Vous savez combien ceux-ci ont joué un rôle majeur dans la lutte contre cette pandémie, avec tous les professionnels qui les composent et qui, depuis le mois de mars dernier, sont toujours présents. Là aussi, en termes comparatifs, soyons fiers de nos établissements de soins, soyons fiers de tous les personnels, quels qu'ils soient !

Nous avons commencé par le plus difficile, à savoir les résidents des Ehpad, les établissements d'hébergement pour personnes âgées dépendantes, et des USLD, les unités de soins de longue durée.

M. Laurent Duplomb. Avec un document de 45 pages !

M. Jean Castex, Premier ministre. Je connais votre expérience locale, mesdames, messieurs les sénateurs, et vous savez très bien qu'il faut prendre des précautions pour recueillir leur consentement.

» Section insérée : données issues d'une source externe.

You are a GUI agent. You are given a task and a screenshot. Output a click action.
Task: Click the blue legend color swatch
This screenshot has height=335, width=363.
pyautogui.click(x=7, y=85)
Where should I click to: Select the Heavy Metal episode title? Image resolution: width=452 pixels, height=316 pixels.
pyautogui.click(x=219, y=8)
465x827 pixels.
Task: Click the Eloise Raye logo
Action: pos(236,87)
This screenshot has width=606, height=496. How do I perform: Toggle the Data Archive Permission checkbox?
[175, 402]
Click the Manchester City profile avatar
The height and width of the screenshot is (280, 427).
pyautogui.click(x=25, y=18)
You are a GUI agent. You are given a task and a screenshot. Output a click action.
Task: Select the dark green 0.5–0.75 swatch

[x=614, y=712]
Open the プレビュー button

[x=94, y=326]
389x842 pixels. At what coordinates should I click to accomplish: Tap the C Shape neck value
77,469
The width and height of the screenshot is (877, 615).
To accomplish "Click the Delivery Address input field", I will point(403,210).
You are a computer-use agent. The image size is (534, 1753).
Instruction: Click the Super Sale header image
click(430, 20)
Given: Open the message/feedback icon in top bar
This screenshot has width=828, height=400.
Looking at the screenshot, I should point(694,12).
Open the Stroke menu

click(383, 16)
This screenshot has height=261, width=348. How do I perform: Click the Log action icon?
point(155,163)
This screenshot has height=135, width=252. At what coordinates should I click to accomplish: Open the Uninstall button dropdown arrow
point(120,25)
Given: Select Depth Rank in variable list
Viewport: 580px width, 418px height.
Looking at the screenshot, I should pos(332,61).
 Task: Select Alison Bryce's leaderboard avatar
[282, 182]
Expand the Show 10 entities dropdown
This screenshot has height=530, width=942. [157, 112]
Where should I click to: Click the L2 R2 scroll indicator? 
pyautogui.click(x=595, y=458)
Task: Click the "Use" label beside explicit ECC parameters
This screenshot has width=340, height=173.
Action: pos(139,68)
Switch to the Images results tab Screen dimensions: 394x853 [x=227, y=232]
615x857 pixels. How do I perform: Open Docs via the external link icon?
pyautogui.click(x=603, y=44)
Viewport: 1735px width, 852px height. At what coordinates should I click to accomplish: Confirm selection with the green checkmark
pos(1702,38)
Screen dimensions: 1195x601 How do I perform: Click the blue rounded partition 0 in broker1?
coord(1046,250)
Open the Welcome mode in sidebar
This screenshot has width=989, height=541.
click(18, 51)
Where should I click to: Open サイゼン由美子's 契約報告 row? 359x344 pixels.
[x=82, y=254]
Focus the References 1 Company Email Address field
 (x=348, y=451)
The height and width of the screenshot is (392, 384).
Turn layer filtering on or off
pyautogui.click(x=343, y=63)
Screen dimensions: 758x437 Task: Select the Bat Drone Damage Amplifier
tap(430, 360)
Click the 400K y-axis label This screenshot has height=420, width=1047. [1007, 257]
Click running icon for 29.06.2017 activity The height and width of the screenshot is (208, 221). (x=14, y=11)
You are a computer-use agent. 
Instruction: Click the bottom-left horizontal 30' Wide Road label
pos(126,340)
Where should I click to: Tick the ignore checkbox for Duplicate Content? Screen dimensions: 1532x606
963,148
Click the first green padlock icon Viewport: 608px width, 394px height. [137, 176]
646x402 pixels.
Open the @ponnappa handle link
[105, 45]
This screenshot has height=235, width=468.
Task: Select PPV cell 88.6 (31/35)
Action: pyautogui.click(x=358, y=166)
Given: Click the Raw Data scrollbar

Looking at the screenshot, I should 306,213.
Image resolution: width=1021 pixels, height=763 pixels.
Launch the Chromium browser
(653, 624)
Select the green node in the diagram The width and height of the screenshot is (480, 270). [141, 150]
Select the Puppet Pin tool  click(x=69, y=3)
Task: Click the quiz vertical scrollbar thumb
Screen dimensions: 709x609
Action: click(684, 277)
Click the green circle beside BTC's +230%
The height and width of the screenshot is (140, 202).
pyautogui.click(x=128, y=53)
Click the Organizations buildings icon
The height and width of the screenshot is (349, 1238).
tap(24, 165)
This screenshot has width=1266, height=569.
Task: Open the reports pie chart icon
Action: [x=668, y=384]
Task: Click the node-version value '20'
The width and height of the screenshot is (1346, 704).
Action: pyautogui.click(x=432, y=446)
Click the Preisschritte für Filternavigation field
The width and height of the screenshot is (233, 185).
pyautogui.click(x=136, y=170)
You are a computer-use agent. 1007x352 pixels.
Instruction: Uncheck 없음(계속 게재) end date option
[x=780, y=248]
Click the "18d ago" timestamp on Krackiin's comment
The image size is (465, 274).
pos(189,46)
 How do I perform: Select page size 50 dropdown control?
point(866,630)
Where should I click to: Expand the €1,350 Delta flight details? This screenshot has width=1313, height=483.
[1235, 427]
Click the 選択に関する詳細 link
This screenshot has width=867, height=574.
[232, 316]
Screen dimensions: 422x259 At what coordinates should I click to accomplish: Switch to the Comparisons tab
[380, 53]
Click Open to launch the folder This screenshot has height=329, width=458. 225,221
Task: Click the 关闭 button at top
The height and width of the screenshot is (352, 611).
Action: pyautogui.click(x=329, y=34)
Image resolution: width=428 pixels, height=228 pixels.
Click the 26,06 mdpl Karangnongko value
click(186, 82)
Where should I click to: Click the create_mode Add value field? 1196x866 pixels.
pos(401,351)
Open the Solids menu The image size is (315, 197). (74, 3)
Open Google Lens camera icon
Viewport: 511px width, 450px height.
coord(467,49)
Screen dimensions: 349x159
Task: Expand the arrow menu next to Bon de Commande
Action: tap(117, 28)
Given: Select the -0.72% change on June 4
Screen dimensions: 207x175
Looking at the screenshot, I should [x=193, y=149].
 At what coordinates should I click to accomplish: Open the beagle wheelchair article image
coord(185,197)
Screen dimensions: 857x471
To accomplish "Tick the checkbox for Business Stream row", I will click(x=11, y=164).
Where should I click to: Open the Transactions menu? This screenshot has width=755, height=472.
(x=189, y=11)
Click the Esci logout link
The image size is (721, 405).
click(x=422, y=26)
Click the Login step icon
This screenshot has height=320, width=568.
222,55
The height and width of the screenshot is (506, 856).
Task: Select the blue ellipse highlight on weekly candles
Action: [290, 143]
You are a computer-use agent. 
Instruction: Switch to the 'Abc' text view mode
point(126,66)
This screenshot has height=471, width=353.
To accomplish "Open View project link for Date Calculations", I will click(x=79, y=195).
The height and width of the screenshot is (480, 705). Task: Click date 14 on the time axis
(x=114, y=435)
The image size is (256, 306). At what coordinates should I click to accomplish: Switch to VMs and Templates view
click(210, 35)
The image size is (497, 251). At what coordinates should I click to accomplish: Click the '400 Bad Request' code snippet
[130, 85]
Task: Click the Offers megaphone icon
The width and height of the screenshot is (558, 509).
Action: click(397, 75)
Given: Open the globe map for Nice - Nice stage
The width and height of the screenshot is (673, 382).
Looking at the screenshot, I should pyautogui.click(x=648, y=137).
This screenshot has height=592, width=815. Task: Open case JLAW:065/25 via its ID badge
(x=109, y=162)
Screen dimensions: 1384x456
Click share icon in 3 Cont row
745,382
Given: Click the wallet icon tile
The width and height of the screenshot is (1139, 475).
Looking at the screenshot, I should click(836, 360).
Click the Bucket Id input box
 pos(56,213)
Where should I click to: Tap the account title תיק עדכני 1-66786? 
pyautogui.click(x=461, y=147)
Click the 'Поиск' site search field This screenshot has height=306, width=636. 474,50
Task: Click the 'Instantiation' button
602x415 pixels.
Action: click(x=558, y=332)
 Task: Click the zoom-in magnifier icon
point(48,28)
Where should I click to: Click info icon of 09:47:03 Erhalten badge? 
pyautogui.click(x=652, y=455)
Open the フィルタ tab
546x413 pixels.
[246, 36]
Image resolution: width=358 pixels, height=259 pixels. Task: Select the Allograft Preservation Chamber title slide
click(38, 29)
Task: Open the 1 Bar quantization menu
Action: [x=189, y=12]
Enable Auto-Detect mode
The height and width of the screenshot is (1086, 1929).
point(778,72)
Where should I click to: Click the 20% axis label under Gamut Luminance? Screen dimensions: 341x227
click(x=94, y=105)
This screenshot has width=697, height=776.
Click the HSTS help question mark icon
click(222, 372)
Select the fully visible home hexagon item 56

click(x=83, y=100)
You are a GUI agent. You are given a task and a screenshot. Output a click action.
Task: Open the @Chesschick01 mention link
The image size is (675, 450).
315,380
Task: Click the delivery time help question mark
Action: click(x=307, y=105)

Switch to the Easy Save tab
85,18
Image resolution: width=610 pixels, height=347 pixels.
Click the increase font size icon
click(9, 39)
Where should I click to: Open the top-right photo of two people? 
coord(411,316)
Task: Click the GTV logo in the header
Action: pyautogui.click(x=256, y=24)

Ne cherchez pas à juger immédiatement une stratégie vaccinale qui va prendre plusieurs mois. Vous le savez, mesdames, messieurs les sénateurs, en France comme ailleurs, il est impossible de juger un match de 90 minutes à la deuxième seconde. (Protestations sur les travées des groupes Les Républicains et UC.)

Notre stratégie vaccinale va se déployer ; elle monte en charge. Oui, monsieur le président Kanner, elle fait appel aux territoires. Simplement, vous en connaissez les contraintes. Nous avons des délais de livraison, correspondant aux commandes, et des vaccins qui ne peuvent pas, comme nous le souhaiterions, être déployés dans les pharmacies par tous les professionnels de santé, compte tenu notamment de leurs conditions de conservation. (Nouvelles protestations sur les mêmes travées.)

M. Jean-François Husson. Et comment fait l'Allemagne ?

M. Jean Castex, Premier ministre. Les choses se font dans l'ordre, sur tous les territoires, en impliquant les acteurs locaux.

L'enjeu, et vous le savez, parce que c'est une spécificité de la France, est de susciter l'adhésion d'un maximum de nos concitoyens, qui n'est pas acquise. Je constate d'ailleurs, semaine après semaine, que cette adhésion s'accroît, et c'est tant mieux.

Nous allons, conformément à notre calendrier, que nous avons effectivement accéléré à la demande du Président de la République, ouvrir cette vaccination à partir de lundi prochain aux personnes âgées de plus de 75 ans.

M. Jean-François Husson. C'est ce que nous vous demandions de faire depuis le début !

M. Jean Castex, Premier ministre. L'honnêteté commande de vous dire que cette vaccination de 5 millions de personnes prendra plusieurs semaines. Il est donc inutile de nous interpeller dès la première semaine. (Vives exclamations sur les travées des groupes Les Républicains et UC.)

J'ai toujours dit la vérité, y compris quand il s'agissait de prendre des mesures difficiles, que vous n'avez pas approuvées. (Applaudissements sur les travées du groupe RDPI. – M. Pierre Louault applaudit également.)

M. le président. La parole est à M. Patrick Kanner, pour la réplique.

M. Patrick Kanner. Monsieur le Premier ministre, nous vous demandons de l'anticipation : des vaccins stockés et non injectés, c'est du reconfinement assuré, avec ses dramatiques problèmes sociaux et économiques.

Mme Sylvie Robert. Eh oui !

M. Patrick Kanner. Le 9 janvier dernier, à Tarbes, vous disiez, et vous aviez raison, qu'une politique sanitaire est une politique d'État.

Monsieur le Premier ministre, votre responsabilité est immense devant les Français. (Bravo ! et applaudissements sur les travées du groupe SER.)